Sitting here, about to write this, I feel the all too familiar signs of anxiety creeping in – sinking feeling in the pit of my stomach, chest tightening, heart racing, dry mouth, palms beginning to sweat, nausea, shoulders rising up towards my ears as my shoulder blades draw up and closer together.
Realising that I’m using only the top part of my lungs in short, increasingly rapid breaths, I understand fully that if I choose to let these feelings run rampant within seconds they will develop into a total stress-out and if still left unchecked, a panic attack.
The beauty of this is today I’m observing these symptoms rather than being enmeshed in them, for in truth what I have described was how I have lived most of my life, in varying degrees.
In the past I would use alcohol, marijuana and binge eating to relieve these pressures I daily placed myself under, which brought only temporary relief. As the effects of these wore off I would find myself back in the worry and doubt of my ability to cope and resort once again to self-abuse to rid myself of these unwanted feelings.
I have begun to feel the enormity of the stress and strain I have placed on myself, and those around me, living this way.
It’s the hurts I don’t want to feel, – that when left unchecked develop into fear that what is about to happen in the next moment, next hour, week, month, year or even years, – and is the same or similar to what has happened before and has left me feeling the pain of what I have believed to have been ‘wrong’ choices made by myself and/or others. In this case it’s reminiscent of being in school writing an essay that will be judged by my teacher on being good enough or not, and herein lays the kicker.
Anxiety is this perceived pain that we freak out about because we are terrified of doing ‘it’ wrong and humiliating ourselves in the process. ‘It’ can be making dinner for a friend, a job interview, walking into a crowded room, climbing Mt Everest, talking to one of our children’s teachers or someone we deem more important than us, a staff meeting, boarding a plane, buying a packet of mints, joining an on-line meeting; in short, anything and everything that a human being can do on any given day.

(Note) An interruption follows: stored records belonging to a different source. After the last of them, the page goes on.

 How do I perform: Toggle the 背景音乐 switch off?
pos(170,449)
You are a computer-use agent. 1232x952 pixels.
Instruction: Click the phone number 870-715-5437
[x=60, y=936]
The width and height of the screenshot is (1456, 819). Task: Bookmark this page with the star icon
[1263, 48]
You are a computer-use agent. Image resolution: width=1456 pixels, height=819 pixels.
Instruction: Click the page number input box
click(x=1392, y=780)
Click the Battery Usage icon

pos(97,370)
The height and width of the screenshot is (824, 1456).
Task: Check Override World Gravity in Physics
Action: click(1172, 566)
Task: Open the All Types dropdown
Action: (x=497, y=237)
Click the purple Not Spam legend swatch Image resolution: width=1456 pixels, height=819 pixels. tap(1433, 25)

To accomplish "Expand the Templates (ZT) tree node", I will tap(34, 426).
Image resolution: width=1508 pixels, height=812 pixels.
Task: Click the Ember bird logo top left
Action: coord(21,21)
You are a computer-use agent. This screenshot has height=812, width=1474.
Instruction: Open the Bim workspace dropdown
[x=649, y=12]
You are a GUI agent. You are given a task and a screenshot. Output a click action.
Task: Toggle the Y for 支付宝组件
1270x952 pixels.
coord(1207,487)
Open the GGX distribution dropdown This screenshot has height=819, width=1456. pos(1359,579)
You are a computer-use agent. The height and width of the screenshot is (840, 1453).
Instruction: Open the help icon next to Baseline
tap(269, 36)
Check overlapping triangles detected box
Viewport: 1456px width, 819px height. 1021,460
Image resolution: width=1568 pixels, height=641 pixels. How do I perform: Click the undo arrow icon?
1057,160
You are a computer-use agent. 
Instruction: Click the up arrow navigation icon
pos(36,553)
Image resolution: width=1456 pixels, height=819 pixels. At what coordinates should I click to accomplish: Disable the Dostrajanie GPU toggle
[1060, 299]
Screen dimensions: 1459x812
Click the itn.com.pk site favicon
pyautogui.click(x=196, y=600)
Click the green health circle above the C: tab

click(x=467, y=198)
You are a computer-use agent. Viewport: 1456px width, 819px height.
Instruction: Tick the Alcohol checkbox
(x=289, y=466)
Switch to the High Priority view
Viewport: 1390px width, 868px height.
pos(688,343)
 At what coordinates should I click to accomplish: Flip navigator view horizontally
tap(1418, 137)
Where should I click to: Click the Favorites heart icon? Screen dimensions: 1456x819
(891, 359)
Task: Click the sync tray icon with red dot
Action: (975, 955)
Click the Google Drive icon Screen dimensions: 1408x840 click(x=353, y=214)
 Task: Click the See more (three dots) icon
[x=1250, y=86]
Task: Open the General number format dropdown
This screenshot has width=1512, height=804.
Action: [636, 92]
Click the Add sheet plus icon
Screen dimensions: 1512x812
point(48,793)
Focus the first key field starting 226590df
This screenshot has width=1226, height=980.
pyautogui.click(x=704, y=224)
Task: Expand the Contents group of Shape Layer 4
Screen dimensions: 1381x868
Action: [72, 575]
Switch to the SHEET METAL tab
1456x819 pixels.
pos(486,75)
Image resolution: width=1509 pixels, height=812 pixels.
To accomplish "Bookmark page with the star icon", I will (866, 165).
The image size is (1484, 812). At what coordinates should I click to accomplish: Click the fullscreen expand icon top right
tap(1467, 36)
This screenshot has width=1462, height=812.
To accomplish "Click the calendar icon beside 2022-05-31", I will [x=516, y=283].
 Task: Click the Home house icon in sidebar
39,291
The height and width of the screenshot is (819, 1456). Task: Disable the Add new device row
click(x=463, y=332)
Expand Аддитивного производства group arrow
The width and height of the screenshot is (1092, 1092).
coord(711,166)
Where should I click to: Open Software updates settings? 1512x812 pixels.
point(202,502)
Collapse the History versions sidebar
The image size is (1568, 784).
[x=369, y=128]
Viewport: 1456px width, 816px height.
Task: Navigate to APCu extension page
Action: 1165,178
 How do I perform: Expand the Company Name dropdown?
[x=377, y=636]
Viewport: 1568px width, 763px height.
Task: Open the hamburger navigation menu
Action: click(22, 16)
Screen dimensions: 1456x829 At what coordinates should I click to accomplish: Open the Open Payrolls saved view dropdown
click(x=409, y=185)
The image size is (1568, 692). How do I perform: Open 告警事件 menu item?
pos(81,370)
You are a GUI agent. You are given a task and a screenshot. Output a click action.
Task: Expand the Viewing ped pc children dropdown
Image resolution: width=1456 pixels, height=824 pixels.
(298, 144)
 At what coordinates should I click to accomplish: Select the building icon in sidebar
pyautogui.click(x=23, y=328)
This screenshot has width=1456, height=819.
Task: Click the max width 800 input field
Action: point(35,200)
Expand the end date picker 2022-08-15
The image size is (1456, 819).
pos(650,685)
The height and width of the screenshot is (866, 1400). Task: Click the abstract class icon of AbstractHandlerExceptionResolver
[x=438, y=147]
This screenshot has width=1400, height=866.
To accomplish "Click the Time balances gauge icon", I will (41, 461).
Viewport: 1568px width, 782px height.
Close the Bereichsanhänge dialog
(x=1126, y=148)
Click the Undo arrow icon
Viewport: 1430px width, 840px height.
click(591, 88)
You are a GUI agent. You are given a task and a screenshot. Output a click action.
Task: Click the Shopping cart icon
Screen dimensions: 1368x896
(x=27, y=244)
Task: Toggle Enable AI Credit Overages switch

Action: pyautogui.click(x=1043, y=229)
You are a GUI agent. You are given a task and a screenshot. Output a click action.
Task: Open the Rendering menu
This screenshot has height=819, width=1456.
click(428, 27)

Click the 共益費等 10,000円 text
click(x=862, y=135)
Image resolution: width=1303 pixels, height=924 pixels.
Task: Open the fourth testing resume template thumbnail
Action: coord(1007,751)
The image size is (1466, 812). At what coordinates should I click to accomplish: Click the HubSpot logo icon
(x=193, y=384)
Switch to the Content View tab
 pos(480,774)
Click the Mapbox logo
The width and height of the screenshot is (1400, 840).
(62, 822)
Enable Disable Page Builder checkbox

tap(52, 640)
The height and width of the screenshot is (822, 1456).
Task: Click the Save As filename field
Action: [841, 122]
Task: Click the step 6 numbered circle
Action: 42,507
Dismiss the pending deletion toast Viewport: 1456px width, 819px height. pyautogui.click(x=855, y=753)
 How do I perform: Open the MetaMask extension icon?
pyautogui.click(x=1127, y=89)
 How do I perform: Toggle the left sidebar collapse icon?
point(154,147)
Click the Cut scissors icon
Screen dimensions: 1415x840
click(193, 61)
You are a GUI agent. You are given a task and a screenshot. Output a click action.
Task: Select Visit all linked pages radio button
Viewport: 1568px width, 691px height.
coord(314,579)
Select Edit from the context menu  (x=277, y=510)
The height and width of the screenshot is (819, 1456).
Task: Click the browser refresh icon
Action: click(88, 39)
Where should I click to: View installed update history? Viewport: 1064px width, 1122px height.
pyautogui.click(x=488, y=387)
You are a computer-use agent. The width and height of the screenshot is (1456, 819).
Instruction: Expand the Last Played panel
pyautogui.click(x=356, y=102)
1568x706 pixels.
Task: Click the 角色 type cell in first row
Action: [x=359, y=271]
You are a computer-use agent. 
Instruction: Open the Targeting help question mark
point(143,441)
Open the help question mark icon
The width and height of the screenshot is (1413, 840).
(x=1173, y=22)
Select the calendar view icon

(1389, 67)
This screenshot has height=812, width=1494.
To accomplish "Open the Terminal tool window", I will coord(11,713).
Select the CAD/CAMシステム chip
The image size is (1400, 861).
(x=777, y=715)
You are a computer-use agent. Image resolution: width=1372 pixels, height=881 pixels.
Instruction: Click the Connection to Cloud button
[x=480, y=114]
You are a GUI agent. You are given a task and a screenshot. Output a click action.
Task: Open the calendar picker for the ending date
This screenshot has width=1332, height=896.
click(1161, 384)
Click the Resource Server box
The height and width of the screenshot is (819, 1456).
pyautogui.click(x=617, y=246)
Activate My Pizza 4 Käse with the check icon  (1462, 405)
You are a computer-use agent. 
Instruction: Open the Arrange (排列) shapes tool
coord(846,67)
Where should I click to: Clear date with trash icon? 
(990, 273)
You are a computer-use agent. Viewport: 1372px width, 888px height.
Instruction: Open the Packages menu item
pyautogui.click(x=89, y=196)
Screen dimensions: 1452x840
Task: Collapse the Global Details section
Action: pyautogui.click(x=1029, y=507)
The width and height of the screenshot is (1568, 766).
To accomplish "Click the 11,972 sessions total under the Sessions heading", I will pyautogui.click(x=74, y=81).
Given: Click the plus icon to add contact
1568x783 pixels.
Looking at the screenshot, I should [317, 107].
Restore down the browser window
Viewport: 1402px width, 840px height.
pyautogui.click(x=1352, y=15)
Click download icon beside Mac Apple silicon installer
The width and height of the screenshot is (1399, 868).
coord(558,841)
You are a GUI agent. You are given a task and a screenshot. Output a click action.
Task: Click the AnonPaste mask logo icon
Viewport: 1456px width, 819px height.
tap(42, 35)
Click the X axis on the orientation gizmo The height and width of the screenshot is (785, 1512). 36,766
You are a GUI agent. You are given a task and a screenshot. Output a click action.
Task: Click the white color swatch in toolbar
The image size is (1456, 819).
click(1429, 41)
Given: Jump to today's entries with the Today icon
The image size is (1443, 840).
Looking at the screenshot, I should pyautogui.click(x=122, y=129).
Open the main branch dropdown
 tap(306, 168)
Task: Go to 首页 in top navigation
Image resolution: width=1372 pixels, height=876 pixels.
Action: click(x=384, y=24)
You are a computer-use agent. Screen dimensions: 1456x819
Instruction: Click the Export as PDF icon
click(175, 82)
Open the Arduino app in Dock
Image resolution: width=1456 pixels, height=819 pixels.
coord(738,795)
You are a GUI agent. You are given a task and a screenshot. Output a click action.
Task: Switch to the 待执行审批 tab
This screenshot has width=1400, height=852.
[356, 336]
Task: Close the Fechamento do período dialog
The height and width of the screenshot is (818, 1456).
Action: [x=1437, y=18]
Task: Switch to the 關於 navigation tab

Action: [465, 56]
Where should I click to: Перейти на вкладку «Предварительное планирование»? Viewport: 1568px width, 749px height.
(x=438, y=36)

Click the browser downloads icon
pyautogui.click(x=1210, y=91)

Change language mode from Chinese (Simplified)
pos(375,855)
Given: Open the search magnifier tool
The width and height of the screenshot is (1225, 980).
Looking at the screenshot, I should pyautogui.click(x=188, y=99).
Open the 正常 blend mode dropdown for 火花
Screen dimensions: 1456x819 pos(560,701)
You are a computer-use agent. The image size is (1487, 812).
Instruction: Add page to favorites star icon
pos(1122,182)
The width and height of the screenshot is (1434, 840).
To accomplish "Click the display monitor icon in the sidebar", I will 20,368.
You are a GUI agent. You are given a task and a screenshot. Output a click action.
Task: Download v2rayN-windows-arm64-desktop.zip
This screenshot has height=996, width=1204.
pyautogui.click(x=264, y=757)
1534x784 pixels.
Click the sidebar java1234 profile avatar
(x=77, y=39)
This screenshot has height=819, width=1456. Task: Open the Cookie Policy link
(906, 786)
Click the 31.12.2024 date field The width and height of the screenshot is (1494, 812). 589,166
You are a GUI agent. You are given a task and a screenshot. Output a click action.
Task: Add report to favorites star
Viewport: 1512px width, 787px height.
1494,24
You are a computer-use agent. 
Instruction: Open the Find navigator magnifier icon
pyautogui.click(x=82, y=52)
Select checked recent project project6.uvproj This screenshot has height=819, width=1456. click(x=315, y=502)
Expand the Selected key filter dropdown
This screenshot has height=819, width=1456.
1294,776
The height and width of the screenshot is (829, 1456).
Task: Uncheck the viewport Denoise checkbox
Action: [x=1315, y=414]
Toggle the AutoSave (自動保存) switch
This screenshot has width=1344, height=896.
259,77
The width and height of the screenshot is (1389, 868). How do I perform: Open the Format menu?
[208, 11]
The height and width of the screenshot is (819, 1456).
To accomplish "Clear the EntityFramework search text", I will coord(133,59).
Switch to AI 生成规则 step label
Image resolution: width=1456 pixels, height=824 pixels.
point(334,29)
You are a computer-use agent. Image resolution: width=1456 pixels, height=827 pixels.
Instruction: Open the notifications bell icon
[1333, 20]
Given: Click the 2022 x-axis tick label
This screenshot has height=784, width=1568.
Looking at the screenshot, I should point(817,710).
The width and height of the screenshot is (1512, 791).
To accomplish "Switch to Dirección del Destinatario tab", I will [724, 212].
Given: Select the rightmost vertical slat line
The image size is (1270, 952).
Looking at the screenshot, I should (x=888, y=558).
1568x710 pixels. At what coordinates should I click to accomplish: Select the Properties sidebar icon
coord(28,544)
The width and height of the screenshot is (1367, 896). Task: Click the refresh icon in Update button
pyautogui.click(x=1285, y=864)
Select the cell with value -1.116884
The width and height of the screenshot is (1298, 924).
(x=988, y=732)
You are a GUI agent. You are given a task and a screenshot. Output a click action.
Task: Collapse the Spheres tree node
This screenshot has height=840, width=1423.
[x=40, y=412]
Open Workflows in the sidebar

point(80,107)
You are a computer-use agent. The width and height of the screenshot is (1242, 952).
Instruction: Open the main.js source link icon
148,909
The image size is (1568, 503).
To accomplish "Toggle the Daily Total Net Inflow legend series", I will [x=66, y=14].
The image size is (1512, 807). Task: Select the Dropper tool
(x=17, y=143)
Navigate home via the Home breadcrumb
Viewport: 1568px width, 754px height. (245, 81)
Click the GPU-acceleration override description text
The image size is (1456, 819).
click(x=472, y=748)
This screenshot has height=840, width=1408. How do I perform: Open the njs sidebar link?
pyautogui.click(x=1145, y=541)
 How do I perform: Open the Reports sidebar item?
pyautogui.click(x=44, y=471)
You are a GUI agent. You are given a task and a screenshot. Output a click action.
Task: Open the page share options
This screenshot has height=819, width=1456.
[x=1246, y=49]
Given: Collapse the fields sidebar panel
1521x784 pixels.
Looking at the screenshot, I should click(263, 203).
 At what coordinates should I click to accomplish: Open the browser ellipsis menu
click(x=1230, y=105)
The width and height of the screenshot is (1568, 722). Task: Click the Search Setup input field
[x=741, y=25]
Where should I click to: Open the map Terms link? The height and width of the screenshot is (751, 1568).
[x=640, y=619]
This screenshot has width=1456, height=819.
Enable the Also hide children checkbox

I have chosen anxiety because I have beaten myself up about ‘wrong’ choices made and then felt that I have ‘suffered’ as a consequence.
A wise friend recently shared how appreciative she is of all the choices she has made in her life that had brought her to the present moment. Fully hearing this was a massive weight being lifted off my chest as I realised that my choices have and continue to be opportunities to be more gentle, understanding, appreciative and loving with myself.
I choose now to go into a gentle breath meditation that I learned from an audio presented by Serge Benhayon. This supports me to bring focus to my body as I choose to let go of these unnatural symptoms that do not belong.
This allows me to return to the stillness that I have discovered permanently lays within through the Esoteric Yoga modality and more specifically, the Esoteric Yoga Stillness Program for Women. This along with my commitment to not accept anxiety as something that controls me, has seen a transformation in my daily living beyond recognition of how I once looked and lived and felt.
Thanks to the teachings of Serge Benhayon, Universal Medicine, its many practitioners and the support of the Student community, I am steadily building a new foundation; one of knowing that within me I have all I need as I let go of the past and take care of the future by bringing focus to the present.
That I have within me true power of what it means to live in this world, my unwavering commitment to be solid in my relationship with myself – with God.